You know what? Screw that. I'm not going to the Gold Cup because I feel sorry for it. The Gold Cup is CONCACAF's championship, it's the second-biggest tourmanent Canada's men will ever be able to play for, and it's a major event on our calendar for all the right reasons.
- It's the only thing we've ever won. Canada is the only country that isn't Mexico or the United States to ever win the CONCACAF Gold Cup. We and Costa Rica are also the only non-American, non-Mexican teams to win multiple CONCACAF championships in any incarnation. People gripe that football has no winning history in this country and then belittle the Gold Cup, which is the only winning history we've got.
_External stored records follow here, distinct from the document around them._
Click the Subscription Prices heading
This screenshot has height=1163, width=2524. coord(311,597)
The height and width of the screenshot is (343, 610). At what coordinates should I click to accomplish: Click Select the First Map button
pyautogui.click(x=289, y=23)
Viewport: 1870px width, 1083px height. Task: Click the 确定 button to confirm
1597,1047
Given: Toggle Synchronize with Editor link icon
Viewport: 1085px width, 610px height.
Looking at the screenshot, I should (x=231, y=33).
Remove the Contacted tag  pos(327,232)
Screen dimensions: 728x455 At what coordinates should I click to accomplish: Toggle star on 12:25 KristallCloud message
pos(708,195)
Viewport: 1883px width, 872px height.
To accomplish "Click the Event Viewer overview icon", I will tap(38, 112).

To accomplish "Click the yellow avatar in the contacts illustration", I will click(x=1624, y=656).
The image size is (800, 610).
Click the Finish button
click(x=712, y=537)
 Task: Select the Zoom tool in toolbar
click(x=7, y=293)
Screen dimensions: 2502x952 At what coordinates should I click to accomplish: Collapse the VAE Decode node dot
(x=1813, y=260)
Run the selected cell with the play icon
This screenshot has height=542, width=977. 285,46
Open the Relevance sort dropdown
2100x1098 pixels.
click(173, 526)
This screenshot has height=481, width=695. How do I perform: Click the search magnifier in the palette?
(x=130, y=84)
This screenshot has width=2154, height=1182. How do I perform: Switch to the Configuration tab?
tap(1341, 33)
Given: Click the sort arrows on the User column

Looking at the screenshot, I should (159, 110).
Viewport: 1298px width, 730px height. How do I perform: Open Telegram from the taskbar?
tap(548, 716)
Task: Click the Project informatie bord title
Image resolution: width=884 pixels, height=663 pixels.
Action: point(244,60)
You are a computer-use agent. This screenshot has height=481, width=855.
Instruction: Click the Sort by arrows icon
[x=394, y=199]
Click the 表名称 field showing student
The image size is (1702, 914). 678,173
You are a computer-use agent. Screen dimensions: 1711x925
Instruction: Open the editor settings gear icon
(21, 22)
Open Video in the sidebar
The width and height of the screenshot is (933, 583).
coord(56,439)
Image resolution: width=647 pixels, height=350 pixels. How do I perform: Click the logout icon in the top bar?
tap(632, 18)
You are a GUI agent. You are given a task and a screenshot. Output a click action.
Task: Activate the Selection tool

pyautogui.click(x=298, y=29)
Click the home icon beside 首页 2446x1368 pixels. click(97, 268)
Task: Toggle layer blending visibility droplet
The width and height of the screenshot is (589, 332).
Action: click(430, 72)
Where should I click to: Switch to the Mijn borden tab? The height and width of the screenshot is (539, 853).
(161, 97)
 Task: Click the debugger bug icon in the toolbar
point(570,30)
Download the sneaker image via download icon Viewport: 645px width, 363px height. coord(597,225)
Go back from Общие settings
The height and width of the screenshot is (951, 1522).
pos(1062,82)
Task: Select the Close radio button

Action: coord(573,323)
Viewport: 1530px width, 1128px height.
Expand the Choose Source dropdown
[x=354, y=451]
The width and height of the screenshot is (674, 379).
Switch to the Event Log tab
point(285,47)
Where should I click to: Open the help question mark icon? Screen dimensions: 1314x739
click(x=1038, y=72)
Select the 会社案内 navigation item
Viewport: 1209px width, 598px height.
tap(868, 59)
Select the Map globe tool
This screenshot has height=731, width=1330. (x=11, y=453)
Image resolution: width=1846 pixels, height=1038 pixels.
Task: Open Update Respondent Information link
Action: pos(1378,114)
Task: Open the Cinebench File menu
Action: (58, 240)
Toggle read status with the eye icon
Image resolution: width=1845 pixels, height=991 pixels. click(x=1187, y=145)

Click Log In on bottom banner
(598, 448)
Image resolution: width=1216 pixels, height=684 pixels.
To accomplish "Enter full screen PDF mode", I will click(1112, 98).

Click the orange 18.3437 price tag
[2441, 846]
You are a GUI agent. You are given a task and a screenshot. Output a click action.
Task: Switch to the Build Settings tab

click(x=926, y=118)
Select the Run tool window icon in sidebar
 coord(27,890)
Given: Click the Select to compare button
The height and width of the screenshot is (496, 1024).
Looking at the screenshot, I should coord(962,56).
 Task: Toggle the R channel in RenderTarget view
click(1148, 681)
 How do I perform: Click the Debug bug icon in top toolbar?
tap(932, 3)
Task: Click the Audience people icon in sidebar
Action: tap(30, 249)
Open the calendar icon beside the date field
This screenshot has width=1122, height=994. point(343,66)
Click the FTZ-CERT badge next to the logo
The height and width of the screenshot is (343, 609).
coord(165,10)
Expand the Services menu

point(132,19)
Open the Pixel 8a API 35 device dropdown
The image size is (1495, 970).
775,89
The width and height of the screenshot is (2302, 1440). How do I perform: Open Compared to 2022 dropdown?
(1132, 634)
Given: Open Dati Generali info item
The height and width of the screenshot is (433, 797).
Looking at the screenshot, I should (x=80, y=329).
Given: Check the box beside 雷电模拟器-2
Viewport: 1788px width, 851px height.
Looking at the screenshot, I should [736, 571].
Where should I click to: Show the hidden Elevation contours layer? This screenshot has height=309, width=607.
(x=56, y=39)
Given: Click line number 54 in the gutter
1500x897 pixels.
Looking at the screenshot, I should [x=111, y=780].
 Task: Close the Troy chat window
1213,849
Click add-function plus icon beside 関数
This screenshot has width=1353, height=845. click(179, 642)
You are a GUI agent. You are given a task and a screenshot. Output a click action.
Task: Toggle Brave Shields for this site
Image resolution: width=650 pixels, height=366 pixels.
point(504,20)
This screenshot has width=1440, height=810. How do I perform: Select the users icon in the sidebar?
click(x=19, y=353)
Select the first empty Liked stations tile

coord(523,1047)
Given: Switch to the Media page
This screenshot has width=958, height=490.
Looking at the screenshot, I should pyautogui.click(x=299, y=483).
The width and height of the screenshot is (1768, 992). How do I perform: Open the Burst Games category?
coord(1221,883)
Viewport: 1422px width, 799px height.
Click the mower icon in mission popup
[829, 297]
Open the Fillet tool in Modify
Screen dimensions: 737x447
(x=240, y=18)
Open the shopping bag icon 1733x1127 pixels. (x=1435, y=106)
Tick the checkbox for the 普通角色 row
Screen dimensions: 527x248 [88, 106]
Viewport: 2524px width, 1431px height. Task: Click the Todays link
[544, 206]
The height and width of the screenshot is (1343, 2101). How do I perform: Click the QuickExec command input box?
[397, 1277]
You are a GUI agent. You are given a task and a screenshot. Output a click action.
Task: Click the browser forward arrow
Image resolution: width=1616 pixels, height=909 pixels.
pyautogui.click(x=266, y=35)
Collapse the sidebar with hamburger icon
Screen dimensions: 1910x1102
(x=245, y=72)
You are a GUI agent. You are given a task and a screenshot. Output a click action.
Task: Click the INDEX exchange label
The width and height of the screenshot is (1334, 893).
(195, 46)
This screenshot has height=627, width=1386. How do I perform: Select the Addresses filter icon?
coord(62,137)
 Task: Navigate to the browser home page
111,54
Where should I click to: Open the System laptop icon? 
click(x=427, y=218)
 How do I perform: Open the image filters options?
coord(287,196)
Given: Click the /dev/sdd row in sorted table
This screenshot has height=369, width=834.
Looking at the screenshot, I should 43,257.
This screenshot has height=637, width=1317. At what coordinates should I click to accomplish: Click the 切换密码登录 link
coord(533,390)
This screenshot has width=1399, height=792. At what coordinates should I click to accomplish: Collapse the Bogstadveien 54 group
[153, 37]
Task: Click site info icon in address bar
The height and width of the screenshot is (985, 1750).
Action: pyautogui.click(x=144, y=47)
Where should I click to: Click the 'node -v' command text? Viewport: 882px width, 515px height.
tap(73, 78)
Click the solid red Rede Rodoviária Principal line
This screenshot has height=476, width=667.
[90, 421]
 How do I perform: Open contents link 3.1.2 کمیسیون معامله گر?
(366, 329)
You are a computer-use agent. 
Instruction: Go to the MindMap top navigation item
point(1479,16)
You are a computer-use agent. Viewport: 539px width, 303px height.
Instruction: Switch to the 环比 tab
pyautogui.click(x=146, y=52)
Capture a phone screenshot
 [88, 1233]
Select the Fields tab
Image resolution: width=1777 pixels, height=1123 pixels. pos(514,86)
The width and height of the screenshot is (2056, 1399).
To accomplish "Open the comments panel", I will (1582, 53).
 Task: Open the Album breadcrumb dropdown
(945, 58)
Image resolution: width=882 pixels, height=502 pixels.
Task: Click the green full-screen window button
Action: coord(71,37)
- Adults play it. In 2003, Canada reached the quarterfinals of the then-World Youth Cup, scraping our way through wins and draws before finally losing. To Spain. In extra time. It was possibly the most improbable tournament in our history, and outside of the usual suspects nobody noticed. Canada fans will turn out when we host a youth tournament, but when it's happening in some far-flung corner of the globe nobody will remember the results.
- People pay attention when we win anything. Am I the only one who remembers this? When Craig Forrest spent two glorious weeks as the best goalkeeper in the world and an underskilled bunch of European rejects took the 2000 title with nothing more than grit, determination, a great manager and a lucky coin toss, people around the country cared. The sorts of people who went down to the pub yesterday to watch Manchester United - Barcelona without even knowing Vancouver - Montreal was happening. Canada, normally the doormats of CONCACAF (or so the casuals can be forgiven for believing), had told the Americans, the Mexicans, and those bastards the Hondurans where they could shove their tradition. And then we flamed out of the 2002 World Cup qualifying season in spectacular fashion even for us, and that was that.
- Maybe if we sucked less, Canadians would actually play for Canada. You're David Hoilett. You can play for either Canada or Jamaica. Neither team is in the hex, but the Gold Cup comes, Jamaica sends a real lineup, and Canada sends kids. We play July 3 in Los Angeles, and Jamaica just rolls us. David Edgar misses the rest of the tournament with windburn because he got blown by so many times, that kind of thing. Jamaica ends up losing the final to the Americans, Canada ends up golfing. The next FIFA date, both Jamaica and Canada call you. Are you going to go play for the team that wants to win games, or the team whose motto is Latin for "wait until next year"? The whole reason Owen Hargreaves and Jonathan De Guzman went to England and the Netherlands was because they could win trophies there. Want to solve that problem? Win some trophies.
- Nobody learns from losing. When I was a youth player, I was a midfielder on the championship team from St. Albert, Alberta. We weren't at the elite level but we were up there a bit, and let me tell you, that team was a cocky bunch. We even added a couple ringers; top players from other teams in the city. We went down to Calgary and you could take home the games we won in a matchbox without taking the matches out first. I broke my right wrist in our second-last game, played the last game anyway because we were all in the sort of suicidal despair that numbs mere physical pain, and we lost something like 15-0. I kicked a kid in the testicles just so I could get my foot on some sort of ball. Did that make us better players? Hell no, it just made us want to come back next year a lot less. We should probably try and avoid that with our national team.
- Let's Face It, Winning Is Just Nails. If we named a bunch of thirty-somethings, went down to the States and won this thing, I bet nobody would be complaining then.
Reducing our calendar to "World Cup qualifying" and "friendlies with fancy names" is not the way to build football in this country. There aren't a lot of opportunities for us to win silverware and show the public that Canada takes the sport seriously, so let's not belittle the ones we have.